Kate se asomó por la ventana. Frunció el entrecejo. Algo titilaba, como una llama tibia, en la cabina de la locomotora.

—Qué extraño —susurró Kate.

—¿Crees que en verdad se está incendiando?

—¿Cómo va a incendiarse, si es de metal?

Salieron de la habitación de Kate a la vez, sin llamar la atención, y se deslizaron afuera por la puerta trasera. El pasto se sentía fresco bajo sus pies descalzos. A estas alturas, uno podría pensar que Kate y Tom habrían alertado a sus padres sobre un posible incendio en la locomotora que había en su jardín, pero no lo habían hecho. Estaba sucediendo algo interesante, y Kate no quería que los adultos llegaran, metieran las narices en el asunto, y los alejaran de allí. Al menos, no por el momento.

—Hey, mira eso —dijo Tom—. Más vías de tren.

Tenía razón: esa tarde el tren estaba sobre un corto tramo de rieles, pero ahora había un par de líneas de acero brillante que trazaban una curva a través del césped.

—Me pareció que habías tenido una buena idea —dijo una voz entre las sombras—, lo de conectar la locomotora con la vía del bosque.

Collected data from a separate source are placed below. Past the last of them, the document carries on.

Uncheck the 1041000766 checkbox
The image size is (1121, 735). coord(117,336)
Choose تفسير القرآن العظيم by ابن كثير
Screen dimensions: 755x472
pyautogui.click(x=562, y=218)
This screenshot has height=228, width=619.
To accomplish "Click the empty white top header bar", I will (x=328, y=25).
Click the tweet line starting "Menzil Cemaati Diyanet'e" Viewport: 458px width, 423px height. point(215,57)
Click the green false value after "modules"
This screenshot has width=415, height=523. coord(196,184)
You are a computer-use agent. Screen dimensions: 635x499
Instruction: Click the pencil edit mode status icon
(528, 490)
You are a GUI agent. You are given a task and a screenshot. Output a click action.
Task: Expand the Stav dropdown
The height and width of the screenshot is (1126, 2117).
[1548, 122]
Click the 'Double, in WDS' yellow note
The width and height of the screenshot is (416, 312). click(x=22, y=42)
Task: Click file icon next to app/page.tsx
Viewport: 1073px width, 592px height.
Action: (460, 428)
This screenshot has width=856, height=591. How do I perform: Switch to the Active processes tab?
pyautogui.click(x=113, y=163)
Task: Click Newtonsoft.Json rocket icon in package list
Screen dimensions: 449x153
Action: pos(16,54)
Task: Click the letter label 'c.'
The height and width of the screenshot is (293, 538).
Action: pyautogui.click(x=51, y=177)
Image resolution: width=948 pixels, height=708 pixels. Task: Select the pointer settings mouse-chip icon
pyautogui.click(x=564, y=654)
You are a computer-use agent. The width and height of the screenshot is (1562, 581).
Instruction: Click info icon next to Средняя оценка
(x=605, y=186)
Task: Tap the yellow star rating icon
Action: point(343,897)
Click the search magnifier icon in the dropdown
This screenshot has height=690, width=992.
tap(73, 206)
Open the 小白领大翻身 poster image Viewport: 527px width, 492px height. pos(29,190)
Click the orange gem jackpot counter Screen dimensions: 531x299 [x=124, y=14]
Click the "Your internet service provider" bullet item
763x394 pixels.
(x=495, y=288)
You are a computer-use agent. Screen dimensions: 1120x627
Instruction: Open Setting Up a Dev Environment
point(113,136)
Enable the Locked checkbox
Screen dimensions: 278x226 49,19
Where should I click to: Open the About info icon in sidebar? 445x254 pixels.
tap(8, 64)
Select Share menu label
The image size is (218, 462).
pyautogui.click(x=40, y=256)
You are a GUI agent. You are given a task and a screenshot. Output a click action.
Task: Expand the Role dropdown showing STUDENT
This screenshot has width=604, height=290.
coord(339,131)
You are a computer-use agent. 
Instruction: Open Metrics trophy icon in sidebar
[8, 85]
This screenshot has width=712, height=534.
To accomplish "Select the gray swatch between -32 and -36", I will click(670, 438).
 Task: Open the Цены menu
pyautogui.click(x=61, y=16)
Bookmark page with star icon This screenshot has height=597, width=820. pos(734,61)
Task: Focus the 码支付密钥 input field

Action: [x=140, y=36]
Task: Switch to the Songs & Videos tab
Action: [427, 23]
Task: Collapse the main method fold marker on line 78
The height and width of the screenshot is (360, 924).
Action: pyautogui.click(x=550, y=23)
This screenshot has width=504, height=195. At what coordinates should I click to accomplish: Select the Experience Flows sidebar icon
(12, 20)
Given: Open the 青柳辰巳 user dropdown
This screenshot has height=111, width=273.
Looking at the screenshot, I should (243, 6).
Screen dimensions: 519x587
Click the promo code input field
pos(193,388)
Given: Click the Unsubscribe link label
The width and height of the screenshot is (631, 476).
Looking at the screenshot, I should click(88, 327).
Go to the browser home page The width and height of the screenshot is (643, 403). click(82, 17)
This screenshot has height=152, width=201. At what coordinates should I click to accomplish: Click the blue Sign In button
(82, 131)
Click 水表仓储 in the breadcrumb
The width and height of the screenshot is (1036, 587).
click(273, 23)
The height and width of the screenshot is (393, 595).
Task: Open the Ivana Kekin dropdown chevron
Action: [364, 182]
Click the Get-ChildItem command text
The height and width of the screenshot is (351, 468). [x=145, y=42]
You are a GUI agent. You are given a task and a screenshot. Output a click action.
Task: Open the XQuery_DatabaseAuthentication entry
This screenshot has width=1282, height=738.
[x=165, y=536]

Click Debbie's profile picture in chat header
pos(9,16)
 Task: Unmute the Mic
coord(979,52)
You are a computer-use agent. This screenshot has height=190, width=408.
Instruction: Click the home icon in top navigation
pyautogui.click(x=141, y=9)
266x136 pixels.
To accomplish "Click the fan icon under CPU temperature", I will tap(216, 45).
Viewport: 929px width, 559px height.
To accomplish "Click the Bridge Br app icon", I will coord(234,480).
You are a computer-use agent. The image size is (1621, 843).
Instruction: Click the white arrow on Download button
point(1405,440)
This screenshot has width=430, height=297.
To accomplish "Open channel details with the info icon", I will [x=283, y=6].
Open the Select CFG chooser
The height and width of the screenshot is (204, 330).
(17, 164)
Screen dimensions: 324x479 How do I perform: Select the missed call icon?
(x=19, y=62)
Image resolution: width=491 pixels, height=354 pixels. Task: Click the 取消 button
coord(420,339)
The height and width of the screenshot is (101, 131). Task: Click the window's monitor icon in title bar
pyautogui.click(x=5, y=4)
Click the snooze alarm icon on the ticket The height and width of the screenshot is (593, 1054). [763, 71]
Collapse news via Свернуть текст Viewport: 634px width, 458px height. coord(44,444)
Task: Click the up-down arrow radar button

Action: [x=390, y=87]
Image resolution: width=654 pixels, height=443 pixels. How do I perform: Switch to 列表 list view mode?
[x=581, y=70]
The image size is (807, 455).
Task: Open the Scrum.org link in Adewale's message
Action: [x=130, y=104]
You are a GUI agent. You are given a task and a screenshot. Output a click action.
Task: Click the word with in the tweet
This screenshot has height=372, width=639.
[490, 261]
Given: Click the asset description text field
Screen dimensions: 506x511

El tío Herbert estaba allí, recostado contra el tren. Kate no lo había visto.

—No fue una buena idea sino una estupidez —dijo Kate—. Esas vías están viejas y oxidadas, como dijo papá, y no llevan a ninguna parte. Y aunque fueran a algún lado, este tren no se mueve, en caso de que no lo hayas notado.

—Lo había notado, de hecho —afirmó—. Los chicos no son los únicos que entienden estas cosas, ¿sabes?

—Pues eso es lo que parece, a veces.

—Pues seguramente a los adultos les parecerá que tú te pasas todo el tiempo viendo tele y jugando videojuegos en lugar de poner atención a la vida real.

Los adultos siempre decían cosas como ésas, regaños de ese tipo, pero a Kate la sorprendió que vinieran del tío Herbert. Había empezado a pensar que tal vez él fuera diferente, pero obviamente era como todos.

—¿Y por qué debería prestarle atención a la vida real? —preguntó—. La vida real es aburrida.

—¿Cómo lo sabes si no lo has intentado?

—Pues, tal vez la vida real debería ocuparse de mí alguna vez.

—Tal vez —dijo el tío Herbert en voz baja, como si estuviera tratando de sonar misterioso— el mundo es más interesante de lo que parece.

—Sería genial —Kate se cruzó de brazos—, ¡porque parece muy aburrido!

—¿Qué hay de esas llamas misteriosas en el tren? ¿Te parecen aburridas? ¿Por eso te escabulliste hasta aquí, cierto?

—Sí, supongo —respondió ella, contrariada por tener que darle la razón—. Imagino que sí.

Dio un paso hacia el tren, y giró para mirar a su tío Herbert.

—Esto no ha terminado, supongo.

—No —contestó él—. No hemos terminado.